High Blood Pressure In Pregnancy Can Lower Kids' IQs Years Later: Study

High blood pressure during pregnancy can cause a slew of problems for mom and for baby, including low birth weight and early delivery. According to new research, it can also have long-term effects on children's thinking skills -- effects that can persist into old age.

In a new study published online in the journal Neurology on Wednesday, researchers looked at the blood pressure levels of the mothers of nearly 400 men who were born between 1934 and 1944 in Finland. Their language, math and visual spatial reasoning skills were all tested at age 20 and then again at age 69.

The men whose mothers had high blood pressure during pregnancy -- defined as a systolic blood pressure of 140 mmHg or higher, or a diastolic blood pressure of 90 mmHg or higher -- scored more than 4 points lower on the thinking tests at age 69 than the men whose mothers did not have any blood pressure problems during pregnancy. They also had the biggest decline in overall cognitive ability after the age of 20.

"This study adds to the existing literature by showing that the effects persist into old age," said Katri Raikkonen of the Institute of Behavioral Sciences at the University of Helsinki, one of the study's authors.

According to the National Heart Lung and Blood Institute, high blood pressure problems occur in up to 8 percent of all pregnancies in the U.S., approximately 70 percent of which are first-time pregnancies. Women who have high blood pressure before becoming pregnant have a higher chance of developing preeclampsia -- a condition in which pregnant women develop high blood pressure and protein in their urine after the 20th week of pregnancy.

One of the main risks posed by high blood pressure during pregnancy is a decrease in the flow of blood to the placenta.

"The oxygen and nutrition being delivered to the fetus over the course of the pregnancy may not be quote, 'as good as' with an uncomplicated pregnancy.

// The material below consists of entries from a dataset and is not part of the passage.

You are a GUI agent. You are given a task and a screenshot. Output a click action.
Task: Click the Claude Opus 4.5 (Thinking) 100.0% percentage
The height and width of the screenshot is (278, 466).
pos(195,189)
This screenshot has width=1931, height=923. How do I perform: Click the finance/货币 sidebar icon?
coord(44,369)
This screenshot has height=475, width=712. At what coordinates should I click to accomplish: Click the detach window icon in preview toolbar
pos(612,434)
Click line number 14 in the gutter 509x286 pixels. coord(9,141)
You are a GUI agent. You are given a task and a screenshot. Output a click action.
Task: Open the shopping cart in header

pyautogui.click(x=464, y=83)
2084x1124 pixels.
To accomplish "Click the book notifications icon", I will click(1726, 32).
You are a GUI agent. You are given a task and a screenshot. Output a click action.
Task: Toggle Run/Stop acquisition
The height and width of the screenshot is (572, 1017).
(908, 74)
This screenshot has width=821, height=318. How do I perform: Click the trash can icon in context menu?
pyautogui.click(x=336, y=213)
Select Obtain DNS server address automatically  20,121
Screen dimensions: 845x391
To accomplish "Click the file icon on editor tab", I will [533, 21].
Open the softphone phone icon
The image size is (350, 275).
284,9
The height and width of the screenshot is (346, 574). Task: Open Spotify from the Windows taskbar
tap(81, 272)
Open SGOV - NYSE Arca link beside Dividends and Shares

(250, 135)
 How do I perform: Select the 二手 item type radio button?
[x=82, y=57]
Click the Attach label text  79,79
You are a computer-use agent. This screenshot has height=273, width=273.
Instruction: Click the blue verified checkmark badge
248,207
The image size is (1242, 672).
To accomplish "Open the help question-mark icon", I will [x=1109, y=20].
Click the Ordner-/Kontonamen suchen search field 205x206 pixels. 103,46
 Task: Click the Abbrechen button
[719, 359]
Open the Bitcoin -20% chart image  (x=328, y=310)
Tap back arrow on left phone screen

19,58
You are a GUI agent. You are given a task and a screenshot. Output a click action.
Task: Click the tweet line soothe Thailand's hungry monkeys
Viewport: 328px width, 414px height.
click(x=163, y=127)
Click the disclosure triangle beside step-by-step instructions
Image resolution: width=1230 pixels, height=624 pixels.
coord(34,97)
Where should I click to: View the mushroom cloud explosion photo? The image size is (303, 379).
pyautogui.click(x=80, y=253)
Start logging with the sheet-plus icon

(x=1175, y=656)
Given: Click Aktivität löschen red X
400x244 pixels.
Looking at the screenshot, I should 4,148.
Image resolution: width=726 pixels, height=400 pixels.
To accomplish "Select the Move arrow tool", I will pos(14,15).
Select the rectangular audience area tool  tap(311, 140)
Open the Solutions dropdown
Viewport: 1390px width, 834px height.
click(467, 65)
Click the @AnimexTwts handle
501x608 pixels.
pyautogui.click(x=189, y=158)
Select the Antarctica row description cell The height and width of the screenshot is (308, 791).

Therefore, the development of the fetus may be in some way impaired," said Dr. Peter Bernstein, maternal fetal medicine specialist and director of perinatal safety and quality at Montefiore Medical Center in New York. (Bernstein was not associated with the new study.)

But Bernstein stressed that, in this study, the differences in cognition between men born to mothers who had high blood pressure and those born to mothers whose blood pressure was normal were minimal.

"We're not talking about the difference between normal cognitive abilities and being mentally disabled," he said. Bernstein also cautioned that the data used to determine the mothers' blood pressure was collected in the 1930s and 40s, and that medicine and surveying techniques have improved greatly since then. The researchers did adjust for many factors that may have affected outcomes, such as length of gestation and a mom's age and body mass index at delivery. But they did not adjust for maternal stress or smoking.

Nonetheless, the new study serves as yet another reminder of the importance of monitoring and treating blood pressure issues during pregnancy and before.

"If you're hypertensive, getting good care and choosing when to get pregnant is important," Bernstein said. "Optimizing your health before you conceive the pregnancy is a very important step to reducing complications."

Raikkonen also stressed that babies' brains continue to develop after birth, so providing good postnatal care -- like simply being a "sensitive parent" -- can help mitigate any negative effects.